# [INPUT]
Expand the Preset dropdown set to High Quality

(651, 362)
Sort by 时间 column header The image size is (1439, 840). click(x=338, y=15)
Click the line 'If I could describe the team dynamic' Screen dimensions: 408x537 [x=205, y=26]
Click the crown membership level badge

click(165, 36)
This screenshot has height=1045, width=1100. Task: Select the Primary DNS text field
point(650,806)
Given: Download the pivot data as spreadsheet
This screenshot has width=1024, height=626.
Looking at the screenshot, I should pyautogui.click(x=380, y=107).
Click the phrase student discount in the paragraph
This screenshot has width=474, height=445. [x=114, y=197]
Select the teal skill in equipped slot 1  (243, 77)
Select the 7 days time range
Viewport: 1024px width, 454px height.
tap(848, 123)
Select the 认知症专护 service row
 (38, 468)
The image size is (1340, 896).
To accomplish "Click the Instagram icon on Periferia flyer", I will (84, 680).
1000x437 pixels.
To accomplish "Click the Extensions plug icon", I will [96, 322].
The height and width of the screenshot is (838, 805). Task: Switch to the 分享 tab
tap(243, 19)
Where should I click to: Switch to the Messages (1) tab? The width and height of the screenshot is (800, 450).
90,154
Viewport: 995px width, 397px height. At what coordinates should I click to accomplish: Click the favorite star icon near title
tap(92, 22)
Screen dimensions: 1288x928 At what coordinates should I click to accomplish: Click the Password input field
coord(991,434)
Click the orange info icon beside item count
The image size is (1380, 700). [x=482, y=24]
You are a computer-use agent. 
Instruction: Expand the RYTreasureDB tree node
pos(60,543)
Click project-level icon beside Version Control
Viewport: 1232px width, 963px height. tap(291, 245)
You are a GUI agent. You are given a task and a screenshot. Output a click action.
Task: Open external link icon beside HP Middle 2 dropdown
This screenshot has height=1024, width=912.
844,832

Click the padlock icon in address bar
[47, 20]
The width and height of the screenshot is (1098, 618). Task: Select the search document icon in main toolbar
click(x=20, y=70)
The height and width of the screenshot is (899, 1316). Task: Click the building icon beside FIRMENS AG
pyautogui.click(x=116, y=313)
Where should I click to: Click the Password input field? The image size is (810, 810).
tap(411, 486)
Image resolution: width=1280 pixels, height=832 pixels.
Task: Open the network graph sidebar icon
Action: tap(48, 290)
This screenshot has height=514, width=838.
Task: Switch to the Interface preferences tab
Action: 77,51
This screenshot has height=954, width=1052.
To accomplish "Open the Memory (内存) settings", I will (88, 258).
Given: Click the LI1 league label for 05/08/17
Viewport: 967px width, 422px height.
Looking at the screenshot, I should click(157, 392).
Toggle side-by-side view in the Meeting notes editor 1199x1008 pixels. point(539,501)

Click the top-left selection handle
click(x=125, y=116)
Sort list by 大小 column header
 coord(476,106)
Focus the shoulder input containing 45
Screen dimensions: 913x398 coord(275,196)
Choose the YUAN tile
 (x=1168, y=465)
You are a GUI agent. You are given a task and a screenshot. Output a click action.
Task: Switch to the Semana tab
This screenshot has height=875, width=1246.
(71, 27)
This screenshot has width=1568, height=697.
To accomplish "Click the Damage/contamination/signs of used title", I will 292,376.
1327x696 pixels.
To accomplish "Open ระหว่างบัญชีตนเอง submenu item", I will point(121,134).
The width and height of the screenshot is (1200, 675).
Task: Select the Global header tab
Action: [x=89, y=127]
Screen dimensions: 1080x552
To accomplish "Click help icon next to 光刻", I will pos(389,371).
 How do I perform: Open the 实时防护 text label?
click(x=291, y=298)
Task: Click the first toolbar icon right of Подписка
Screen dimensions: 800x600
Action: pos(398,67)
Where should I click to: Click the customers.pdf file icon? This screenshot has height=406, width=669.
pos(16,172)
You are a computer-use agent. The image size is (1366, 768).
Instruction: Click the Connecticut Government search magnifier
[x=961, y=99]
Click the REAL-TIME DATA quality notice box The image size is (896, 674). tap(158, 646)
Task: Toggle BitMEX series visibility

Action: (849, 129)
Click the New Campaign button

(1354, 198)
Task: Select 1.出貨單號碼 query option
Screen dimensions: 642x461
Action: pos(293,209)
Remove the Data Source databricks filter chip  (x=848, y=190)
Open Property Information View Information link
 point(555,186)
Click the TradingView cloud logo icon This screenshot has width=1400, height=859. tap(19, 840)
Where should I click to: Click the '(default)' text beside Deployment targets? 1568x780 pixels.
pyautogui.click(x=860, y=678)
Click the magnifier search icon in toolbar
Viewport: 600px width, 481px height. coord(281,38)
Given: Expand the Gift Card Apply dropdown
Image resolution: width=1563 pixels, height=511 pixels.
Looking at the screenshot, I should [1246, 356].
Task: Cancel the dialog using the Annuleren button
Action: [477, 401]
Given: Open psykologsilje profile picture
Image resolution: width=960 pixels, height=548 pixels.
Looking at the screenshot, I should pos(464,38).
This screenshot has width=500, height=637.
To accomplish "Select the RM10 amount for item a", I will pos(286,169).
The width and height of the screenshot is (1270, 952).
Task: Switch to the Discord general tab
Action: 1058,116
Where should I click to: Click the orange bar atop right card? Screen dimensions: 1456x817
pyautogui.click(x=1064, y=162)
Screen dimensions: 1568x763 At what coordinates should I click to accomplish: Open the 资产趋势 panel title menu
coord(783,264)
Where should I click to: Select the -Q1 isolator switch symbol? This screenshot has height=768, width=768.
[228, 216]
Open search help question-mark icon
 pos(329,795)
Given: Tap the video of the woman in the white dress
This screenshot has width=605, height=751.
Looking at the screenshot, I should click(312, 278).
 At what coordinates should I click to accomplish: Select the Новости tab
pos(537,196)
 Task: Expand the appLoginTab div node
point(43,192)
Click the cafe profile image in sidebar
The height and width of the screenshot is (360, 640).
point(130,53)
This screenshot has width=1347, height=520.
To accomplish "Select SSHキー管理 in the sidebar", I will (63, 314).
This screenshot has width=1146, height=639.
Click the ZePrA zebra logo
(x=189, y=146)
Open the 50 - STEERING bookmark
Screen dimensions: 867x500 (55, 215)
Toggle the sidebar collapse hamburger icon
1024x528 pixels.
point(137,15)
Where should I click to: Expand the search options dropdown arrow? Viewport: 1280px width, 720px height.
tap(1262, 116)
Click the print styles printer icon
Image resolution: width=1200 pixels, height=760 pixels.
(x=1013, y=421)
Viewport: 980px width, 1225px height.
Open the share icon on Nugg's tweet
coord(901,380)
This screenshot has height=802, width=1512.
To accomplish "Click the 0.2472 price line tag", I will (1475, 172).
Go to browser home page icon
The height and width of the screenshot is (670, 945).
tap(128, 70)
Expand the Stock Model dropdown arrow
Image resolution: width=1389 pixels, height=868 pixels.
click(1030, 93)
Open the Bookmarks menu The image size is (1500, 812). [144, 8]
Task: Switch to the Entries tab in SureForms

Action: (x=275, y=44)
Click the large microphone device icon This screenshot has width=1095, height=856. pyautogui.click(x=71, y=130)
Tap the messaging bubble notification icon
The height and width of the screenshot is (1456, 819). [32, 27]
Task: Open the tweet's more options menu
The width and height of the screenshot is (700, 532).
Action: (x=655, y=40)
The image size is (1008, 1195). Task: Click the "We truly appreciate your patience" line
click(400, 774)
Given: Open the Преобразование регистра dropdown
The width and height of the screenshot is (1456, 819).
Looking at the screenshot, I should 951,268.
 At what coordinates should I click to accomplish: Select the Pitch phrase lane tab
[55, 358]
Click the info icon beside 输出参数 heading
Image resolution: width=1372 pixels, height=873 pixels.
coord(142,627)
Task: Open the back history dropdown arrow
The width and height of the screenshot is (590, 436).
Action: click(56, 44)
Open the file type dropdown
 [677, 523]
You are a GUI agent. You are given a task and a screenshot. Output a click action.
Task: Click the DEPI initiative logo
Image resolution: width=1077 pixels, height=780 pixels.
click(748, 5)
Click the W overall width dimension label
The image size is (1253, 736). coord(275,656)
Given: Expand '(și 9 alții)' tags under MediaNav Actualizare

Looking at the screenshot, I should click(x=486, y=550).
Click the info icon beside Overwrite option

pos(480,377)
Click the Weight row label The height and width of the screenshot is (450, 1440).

# [STATED TASK]
Update the entries from the line with "Where should I click to: Switch" to the line with "Viewport: 1232px width, 963px" by changing "icon" to "symbol", leaving all other text unchanged, and return only those lines.

# [REPLY]
Where should I click to: Switch to the Messages (1) tab? The width and height of the screenshot is (800, 450).
90,154
Viewport: 995px width, 397px height. At what coordinates should I click to accomplish: Click the favorite star symbol near title
tap(92, 22)
Screen dimensions: 1288x928 At what coordinates should I click to accomplish: Click the Password input field
coord(991,434)
Click the orange info symbol beside item count
The image size is (1380, 700). [x=482, y=24]
You are a computer-use agent. 
Instruction: Expand the RYTreasureDB tree node
pos(60,543)
Click project-level symbol beside Version Control
Viewport: 1232px width, 963px height. tap(291, 245)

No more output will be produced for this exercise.